═════ Input data
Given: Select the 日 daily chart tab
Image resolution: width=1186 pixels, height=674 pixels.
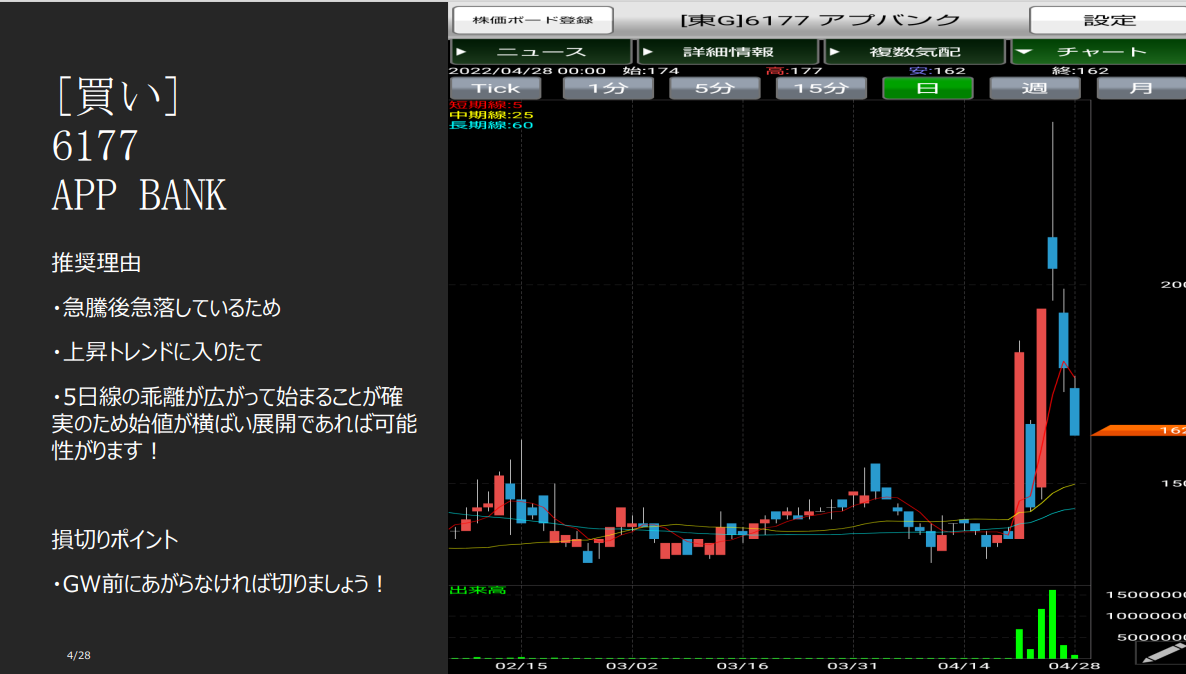Looking at the screenshot, I should [927, 88].
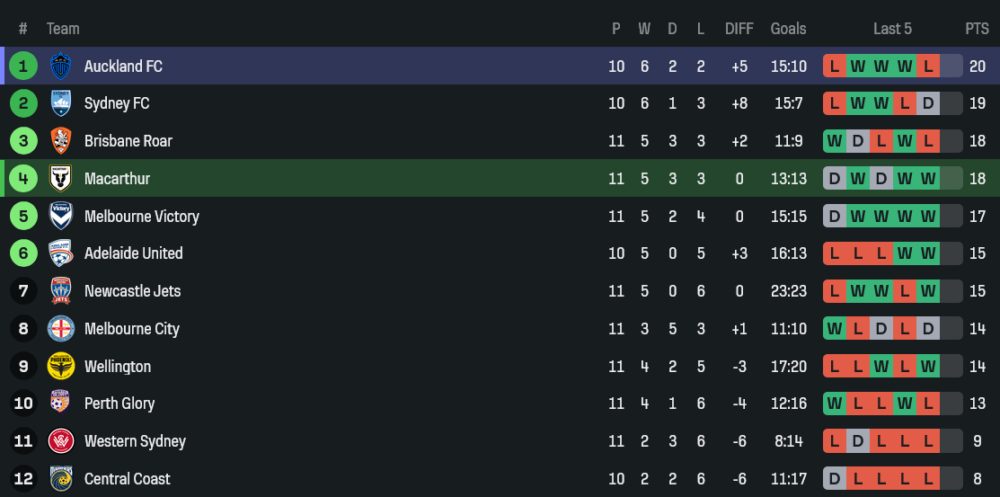Open the Melbourne Victory badge icon
The height and width of the screenshot is (497, 1000).
[x=61, y=216]
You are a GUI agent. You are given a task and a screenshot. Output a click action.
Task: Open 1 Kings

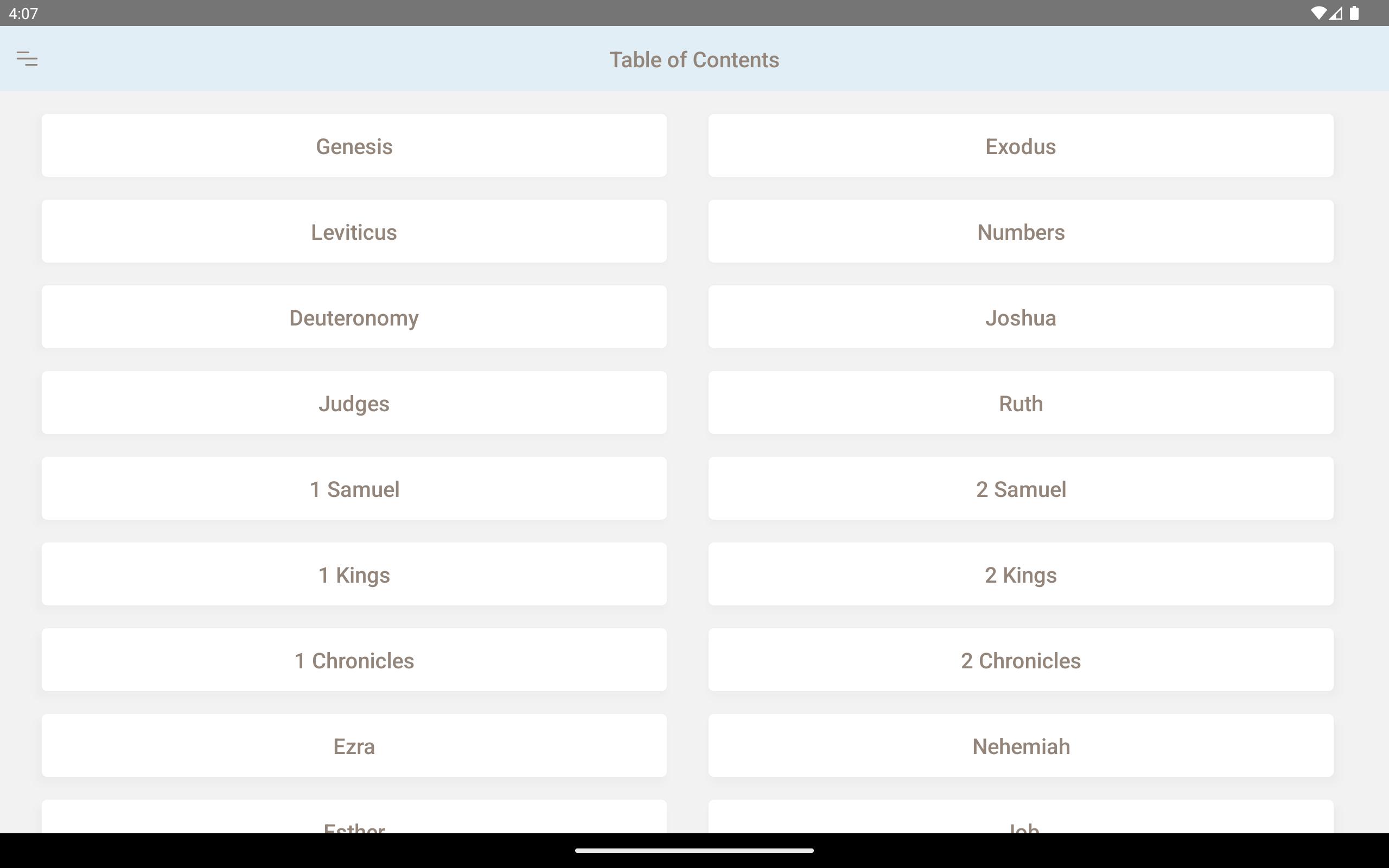pos(354,574)
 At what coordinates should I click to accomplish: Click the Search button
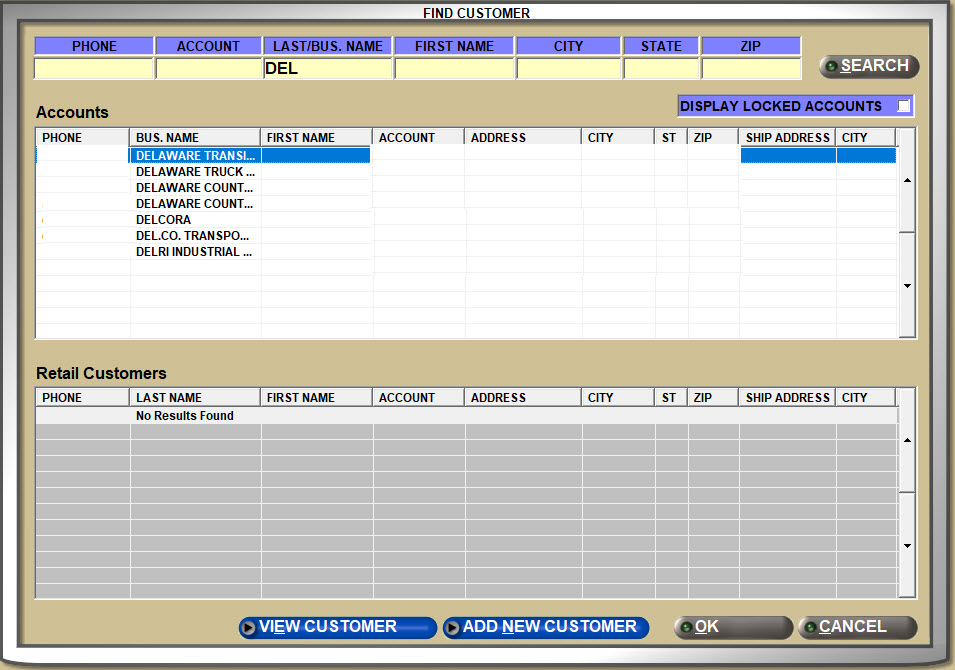click(x=868, y=66)
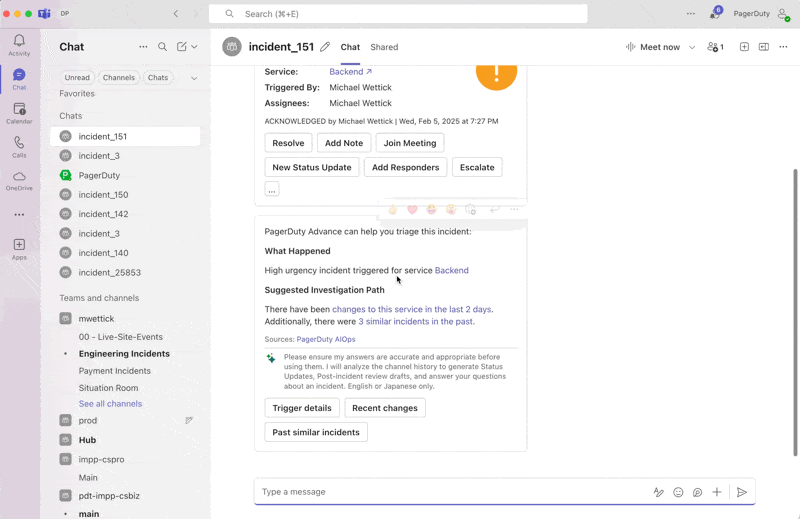
Task: Open the Calendar app in sidebar
Action: tap(19, 112)
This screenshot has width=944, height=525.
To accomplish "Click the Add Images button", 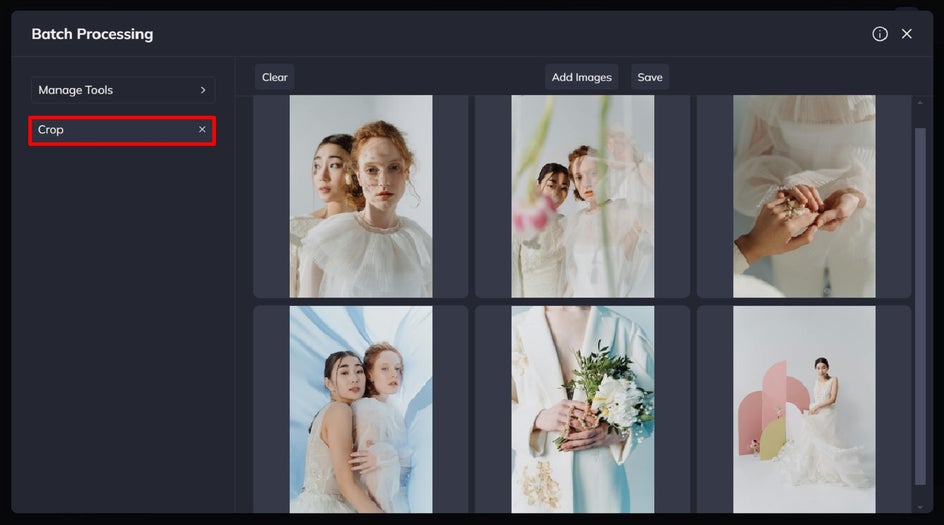I will (x=582, y=77).
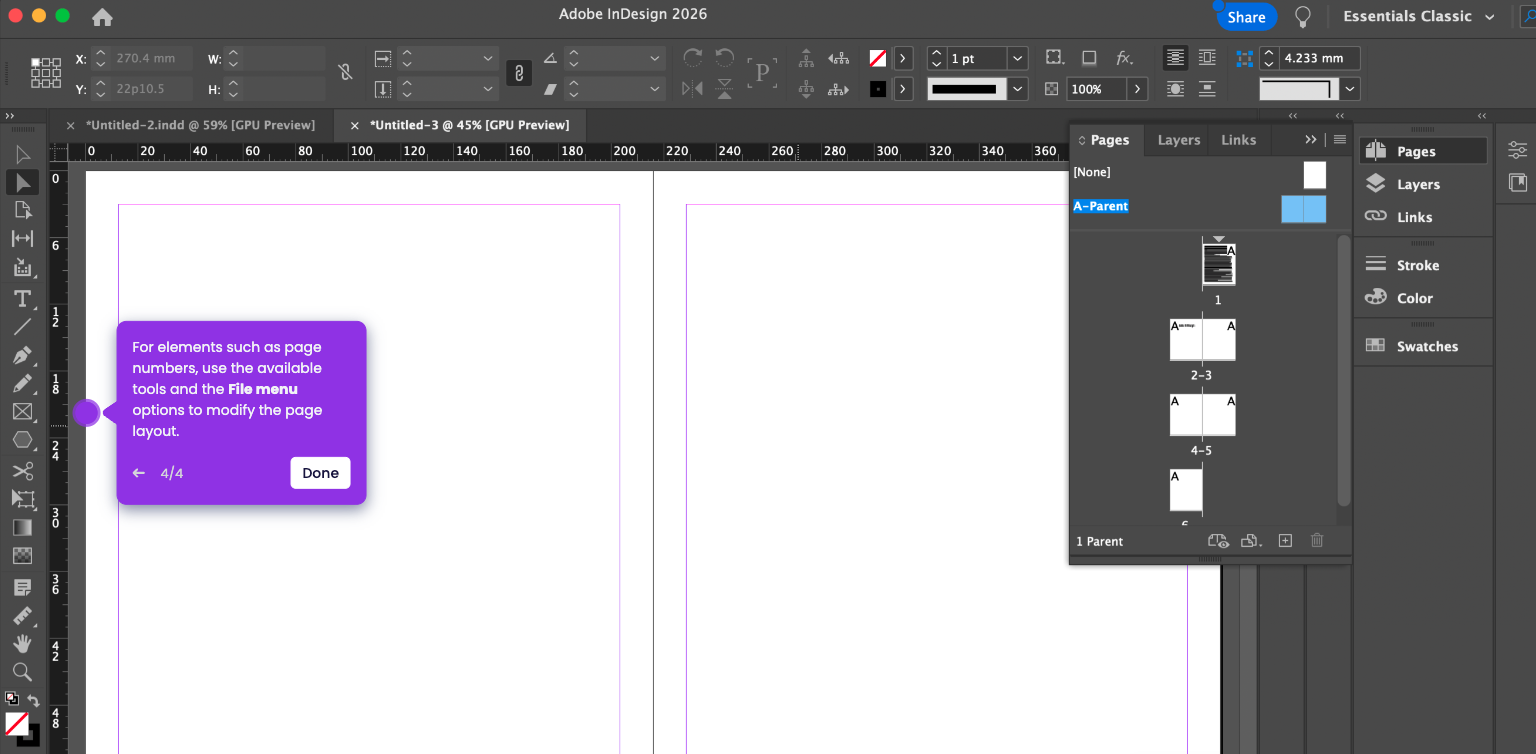The width and height of the screenshot is (1536, 754).
Task: Toggle constrain proportions for width and height
Action: (x=345, y=72)
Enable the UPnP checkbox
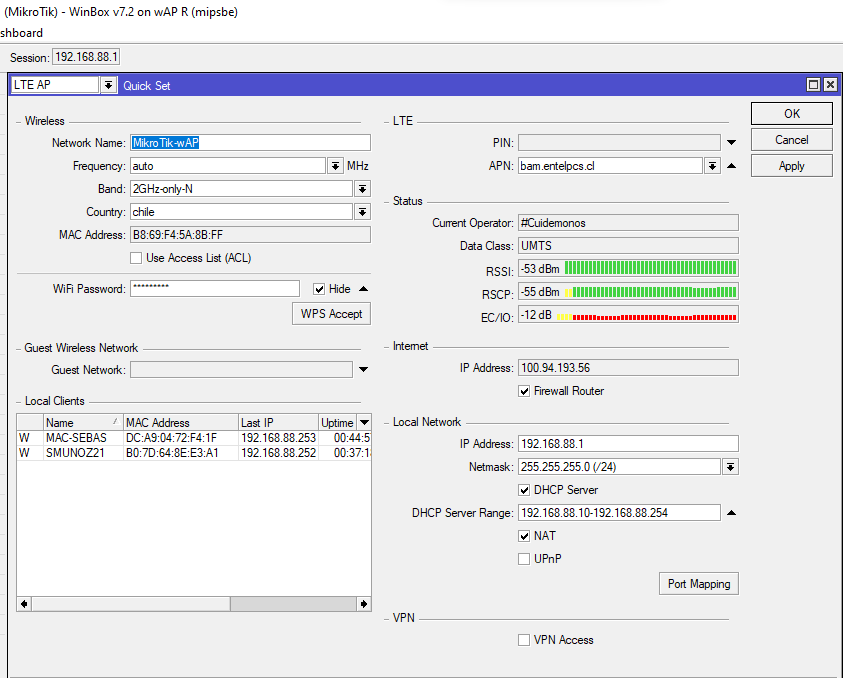The width and height of the screenshot is (843, 678). point(524,559)
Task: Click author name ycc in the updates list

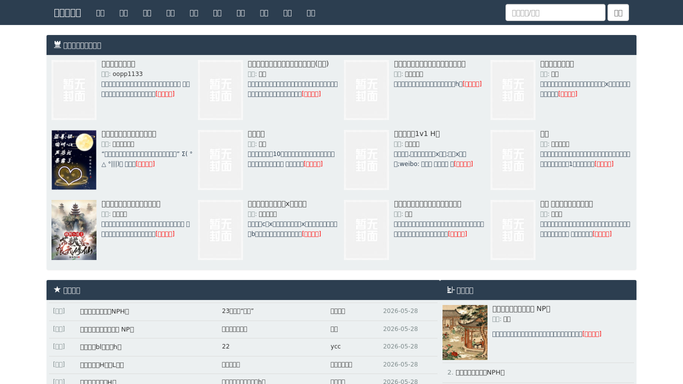Action: [x=335, y=347]
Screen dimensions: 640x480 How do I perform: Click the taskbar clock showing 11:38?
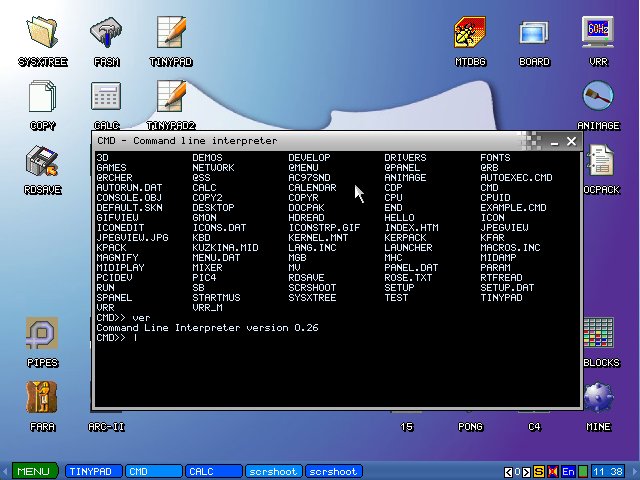pos(606,471)
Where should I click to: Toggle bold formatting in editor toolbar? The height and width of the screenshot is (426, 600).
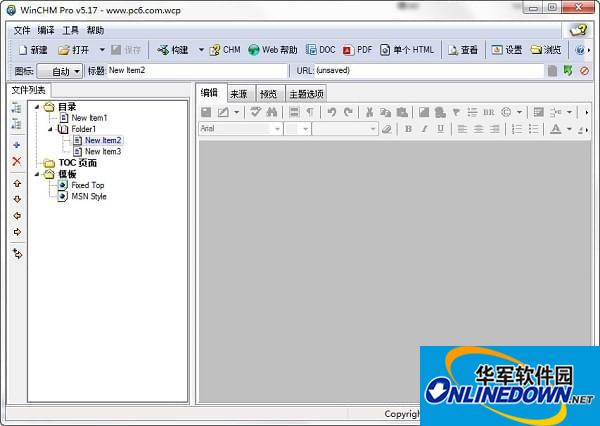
══════════
Task item: Could you return exactly the lines starting with the one that contains "Task: Click author" and ending with the last line of the data above? Leave the pictures out.

Exercise answer:
Task: Click author name ycc in the updates list

Action: [x=335, y=347]
Screen dimensions: 640x480 How do I perform: Click the taskbar clock showing 11:38?
pos(606,471)
Where should I click to: Toggle bold formatting in editor toolbar? The height and width of the screenshot is (426, 600).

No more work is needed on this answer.